You may remember reading something in this blog about the ESSA requirements for all states, which had to be submitted and approved this year. Well, the time is up and Oregon has submitted its plan described in an “Oregonian” article by Betsy Hammond: Oregon plans broader, more nuanced rating system for schools. I will summarize the article below and add my opinions—as usual.


Just last month Oregon submitted its new plan for evaluating its schools to the federal Department of Education. Using the results from the current school year, a school’s performance will be judged on many factors, most of them the same ones used when NCLB was the law of the land: reading, writing and math test results and score improvement over time.  In addition states must now report on student performance in science, social studies, technical education, and the arts, even though those subjects will not be tested.

Several other factors will also be considered as important in school effectiveness: the amount of student absenteeism, high school graduation rates, and the percentage of high school freshman who have earned six credits by the start of their sophomore year.  That final item is included because it has been identified by researchers as the strongest factor in determining whether or not a student will graduate on time.

Finally, school districts must also submit the performance measures for racial and ethnic groups, low-income students, students with disabilities and students learning English as a second language.

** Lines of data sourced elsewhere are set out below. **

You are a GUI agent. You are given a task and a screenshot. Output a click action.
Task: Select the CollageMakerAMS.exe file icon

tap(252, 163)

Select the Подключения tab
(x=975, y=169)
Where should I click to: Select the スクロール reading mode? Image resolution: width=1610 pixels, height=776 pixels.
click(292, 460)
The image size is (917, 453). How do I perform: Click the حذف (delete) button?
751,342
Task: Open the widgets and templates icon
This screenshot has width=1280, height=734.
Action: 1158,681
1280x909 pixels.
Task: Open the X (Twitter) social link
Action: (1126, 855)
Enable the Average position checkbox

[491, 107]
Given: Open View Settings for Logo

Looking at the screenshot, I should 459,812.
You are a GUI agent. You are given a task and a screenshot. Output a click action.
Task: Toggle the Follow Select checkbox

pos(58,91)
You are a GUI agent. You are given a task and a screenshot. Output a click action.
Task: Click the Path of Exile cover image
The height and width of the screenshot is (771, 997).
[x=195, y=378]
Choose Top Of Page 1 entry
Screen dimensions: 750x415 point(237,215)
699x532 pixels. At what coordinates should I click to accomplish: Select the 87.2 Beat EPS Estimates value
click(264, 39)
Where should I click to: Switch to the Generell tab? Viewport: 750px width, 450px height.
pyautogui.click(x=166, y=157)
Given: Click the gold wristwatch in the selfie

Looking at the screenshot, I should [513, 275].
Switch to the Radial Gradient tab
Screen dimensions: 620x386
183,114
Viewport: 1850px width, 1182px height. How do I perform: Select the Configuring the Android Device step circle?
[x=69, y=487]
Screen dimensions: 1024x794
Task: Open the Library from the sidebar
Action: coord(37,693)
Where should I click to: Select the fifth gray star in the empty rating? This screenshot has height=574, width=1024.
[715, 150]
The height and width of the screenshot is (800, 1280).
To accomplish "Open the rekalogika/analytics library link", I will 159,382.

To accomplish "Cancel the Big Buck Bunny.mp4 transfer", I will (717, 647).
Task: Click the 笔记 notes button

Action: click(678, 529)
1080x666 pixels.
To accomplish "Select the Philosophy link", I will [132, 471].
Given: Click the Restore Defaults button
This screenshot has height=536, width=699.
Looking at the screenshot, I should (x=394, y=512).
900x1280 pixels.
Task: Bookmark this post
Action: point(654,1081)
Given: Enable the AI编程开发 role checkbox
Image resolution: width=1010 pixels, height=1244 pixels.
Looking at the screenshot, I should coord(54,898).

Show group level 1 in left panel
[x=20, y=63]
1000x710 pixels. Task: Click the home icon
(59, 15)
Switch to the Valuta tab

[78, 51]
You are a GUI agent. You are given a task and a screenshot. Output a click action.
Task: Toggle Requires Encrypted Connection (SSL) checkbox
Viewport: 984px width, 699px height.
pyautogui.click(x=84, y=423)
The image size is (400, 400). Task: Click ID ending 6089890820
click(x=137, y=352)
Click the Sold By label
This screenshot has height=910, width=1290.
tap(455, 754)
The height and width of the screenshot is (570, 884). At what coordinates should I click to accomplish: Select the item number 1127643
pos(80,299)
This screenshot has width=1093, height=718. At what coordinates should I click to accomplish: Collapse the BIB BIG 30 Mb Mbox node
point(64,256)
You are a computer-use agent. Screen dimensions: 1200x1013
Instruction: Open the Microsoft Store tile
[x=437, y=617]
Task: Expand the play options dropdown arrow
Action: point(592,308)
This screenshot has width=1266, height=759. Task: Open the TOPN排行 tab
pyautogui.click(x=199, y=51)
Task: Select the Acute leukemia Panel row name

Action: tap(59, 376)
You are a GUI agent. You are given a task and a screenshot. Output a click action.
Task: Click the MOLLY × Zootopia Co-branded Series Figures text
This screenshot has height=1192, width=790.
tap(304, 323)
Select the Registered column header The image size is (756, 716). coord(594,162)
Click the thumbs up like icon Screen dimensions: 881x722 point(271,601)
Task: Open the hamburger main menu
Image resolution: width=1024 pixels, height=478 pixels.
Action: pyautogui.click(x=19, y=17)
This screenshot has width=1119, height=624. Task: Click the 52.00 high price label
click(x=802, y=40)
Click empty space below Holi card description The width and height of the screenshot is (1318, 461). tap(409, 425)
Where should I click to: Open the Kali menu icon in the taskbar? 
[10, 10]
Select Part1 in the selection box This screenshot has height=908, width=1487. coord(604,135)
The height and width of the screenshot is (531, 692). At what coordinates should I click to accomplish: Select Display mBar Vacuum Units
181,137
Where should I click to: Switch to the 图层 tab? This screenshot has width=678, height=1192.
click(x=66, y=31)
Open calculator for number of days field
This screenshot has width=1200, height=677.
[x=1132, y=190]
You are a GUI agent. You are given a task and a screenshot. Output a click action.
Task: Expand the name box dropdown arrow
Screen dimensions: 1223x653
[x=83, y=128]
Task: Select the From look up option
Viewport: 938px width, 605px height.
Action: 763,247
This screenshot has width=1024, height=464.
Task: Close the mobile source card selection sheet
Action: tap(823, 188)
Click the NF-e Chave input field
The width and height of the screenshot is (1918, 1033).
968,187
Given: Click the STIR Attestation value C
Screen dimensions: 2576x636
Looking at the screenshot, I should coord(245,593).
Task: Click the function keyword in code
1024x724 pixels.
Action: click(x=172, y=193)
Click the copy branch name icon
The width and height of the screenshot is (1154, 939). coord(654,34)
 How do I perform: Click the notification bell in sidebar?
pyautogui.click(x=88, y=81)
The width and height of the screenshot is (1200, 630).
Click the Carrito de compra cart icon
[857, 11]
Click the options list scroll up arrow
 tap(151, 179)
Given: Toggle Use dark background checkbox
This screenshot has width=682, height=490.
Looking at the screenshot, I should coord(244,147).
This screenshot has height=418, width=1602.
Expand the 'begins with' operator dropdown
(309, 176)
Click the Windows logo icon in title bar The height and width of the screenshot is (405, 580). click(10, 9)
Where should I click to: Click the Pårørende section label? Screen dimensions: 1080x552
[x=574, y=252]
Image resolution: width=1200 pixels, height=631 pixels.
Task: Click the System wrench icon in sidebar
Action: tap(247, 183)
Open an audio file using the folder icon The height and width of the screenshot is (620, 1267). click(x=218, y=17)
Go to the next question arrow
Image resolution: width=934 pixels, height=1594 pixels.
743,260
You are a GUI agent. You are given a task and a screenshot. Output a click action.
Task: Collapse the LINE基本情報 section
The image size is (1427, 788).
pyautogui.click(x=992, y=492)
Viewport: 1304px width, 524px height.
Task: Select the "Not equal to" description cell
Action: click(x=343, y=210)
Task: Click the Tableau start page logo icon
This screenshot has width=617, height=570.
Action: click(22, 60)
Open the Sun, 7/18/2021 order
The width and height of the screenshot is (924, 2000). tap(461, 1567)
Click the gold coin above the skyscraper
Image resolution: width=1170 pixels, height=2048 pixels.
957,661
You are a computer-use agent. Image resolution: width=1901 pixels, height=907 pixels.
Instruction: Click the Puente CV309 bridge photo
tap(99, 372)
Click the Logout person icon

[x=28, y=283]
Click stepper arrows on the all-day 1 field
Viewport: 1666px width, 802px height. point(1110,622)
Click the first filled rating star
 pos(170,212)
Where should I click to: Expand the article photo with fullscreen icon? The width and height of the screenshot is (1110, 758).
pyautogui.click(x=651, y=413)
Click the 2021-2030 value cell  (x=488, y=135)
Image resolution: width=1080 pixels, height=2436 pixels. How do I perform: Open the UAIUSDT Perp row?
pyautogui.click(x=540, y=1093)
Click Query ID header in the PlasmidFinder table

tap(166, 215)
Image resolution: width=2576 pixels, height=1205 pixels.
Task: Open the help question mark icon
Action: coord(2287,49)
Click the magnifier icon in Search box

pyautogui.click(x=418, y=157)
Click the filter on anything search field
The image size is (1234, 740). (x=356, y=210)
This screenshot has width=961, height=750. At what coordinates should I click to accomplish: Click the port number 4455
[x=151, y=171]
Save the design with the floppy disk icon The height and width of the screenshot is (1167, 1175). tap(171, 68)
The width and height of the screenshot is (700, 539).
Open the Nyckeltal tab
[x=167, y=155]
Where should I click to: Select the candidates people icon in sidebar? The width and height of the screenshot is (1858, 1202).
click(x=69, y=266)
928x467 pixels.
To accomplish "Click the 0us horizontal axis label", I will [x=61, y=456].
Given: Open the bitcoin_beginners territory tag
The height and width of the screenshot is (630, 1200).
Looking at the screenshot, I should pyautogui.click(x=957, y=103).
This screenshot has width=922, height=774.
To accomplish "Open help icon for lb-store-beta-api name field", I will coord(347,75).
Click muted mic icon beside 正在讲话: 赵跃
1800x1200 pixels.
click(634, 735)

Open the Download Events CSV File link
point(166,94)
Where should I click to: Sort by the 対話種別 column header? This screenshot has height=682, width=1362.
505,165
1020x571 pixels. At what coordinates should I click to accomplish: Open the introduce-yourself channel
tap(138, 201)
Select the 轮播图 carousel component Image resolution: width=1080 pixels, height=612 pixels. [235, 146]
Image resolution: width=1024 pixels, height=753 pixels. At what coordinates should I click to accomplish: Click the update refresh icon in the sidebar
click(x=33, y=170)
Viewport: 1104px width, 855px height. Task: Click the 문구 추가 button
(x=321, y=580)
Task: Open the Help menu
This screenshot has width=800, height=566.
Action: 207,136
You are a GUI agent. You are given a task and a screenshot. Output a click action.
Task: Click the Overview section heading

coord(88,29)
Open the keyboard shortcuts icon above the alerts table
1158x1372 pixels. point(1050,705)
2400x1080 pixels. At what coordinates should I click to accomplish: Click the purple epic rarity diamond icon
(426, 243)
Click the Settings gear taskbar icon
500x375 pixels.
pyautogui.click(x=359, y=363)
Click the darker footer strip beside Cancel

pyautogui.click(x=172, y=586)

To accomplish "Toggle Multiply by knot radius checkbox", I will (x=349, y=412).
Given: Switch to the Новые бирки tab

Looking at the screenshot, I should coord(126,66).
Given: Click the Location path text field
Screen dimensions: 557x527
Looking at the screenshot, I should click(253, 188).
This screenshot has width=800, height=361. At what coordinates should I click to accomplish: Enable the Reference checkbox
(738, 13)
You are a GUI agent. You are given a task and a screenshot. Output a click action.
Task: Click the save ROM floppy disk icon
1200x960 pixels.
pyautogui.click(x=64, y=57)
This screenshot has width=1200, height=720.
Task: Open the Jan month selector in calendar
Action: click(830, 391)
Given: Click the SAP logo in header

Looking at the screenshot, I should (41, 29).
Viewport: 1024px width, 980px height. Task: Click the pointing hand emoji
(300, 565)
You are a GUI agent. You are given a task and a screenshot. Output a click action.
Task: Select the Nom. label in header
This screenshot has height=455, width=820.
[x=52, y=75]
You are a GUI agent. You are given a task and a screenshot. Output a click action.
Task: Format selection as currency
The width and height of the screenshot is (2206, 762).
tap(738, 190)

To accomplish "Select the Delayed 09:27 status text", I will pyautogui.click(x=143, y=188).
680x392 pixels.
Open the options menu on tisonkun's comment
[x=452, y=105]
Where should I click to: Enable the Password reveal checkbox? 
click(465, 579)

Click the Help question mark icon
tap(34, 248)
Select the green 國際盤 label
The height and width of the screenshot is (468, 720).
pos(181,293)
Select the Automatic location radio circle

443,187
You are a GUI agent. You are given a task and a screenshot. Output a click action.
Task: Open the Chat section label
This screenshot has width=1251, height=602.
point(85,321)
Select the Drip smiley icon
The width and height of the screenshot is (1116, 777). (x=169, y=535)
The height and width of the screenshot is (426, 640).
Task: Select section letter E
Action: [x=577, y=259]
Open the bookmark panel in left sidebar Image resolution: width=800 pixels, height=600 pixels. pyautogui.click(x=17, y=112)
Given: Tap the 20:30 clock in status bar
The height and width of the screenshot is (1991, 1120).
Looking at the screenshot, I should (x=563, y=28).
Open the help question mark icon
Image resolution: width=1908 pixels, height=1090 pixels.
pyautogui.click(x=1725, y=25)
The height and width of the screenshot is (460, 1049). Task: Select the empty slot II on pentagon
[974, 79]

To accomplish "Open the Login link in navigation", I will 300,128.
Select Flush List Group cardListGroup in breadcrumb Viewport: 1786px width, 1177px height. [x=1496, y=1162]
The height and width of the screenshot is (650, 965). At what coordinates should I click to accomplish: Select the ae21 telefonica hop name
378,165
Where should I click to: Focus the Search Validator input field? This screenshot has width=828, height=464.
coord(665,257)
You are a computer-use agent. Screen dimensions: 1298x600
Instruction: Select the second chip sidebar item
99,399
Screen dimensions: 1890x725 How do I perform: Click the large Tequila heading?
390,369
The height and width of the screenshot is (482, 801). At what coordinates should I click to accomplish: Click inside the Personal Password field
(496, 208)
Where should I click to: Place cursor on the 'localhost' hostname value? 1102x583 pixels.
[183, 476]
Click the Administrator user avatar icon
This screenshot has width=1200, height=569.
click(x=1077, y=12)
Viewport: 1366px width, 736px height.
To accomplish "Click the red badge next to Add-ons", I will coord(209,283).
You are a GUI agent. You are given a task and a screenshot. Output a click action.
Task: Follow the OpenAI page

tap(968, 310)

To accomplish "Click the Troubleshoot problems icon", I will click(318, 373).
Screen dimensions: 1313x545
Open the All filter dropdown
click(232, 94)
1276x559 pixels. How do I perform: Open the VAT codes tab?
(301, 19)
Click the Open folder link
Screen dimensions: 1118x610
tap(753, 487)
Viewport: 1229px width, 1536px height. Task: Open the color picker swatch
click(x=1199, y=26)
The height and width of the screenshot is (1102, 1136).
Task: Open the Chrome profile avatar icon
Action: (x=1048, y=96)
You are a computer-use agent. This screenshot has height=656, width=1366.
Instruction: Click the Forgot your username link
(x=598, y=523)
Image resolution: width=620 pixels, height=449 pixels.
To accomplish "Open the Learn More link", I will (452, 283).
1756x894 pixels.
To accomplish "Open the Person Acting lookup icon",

Of all the federal requirements one has been singled out as a positive change in the process of improving school performance. Instead of a state working directly with individual schools that have serious problems,  school districts will take over the role of assisting them.

As I read through the list of ESSA requirements I didn’t see any real improvement over those of NCLB, the previous federal law under which all schools and states were judged. In fact, it seemed clear that the federal government was asking for a lot more data than before and targeting new areas. Also, I saw no benefit for individual schools or their districts.  They will still be pressured to improve their numbers on tests, attendance, and graduation, and they will again get little assistance.

On a personal level I am still skeptical about the interpretation of the data submitted and its usefulness. It’s not enough to know that a school has a high rate of absenteeism or a low rate of timely graduations. Also, low test scores do not necessarily indicate “a failing school.” You have to see why such things are happening and how they can be fixed.

In the end, I am still convinced that most school problems are the result of insufficient funding,  the pools of family poverty, the unrealistic expectations of the Common Core State Standards, and the emphasis on classroom “rigor” that has taken all the joy out of teaching and learning.  I would like to see more sanity and local control in the management of schools, and the federal government returning its attention to the areas where it has has some knowledge and experience.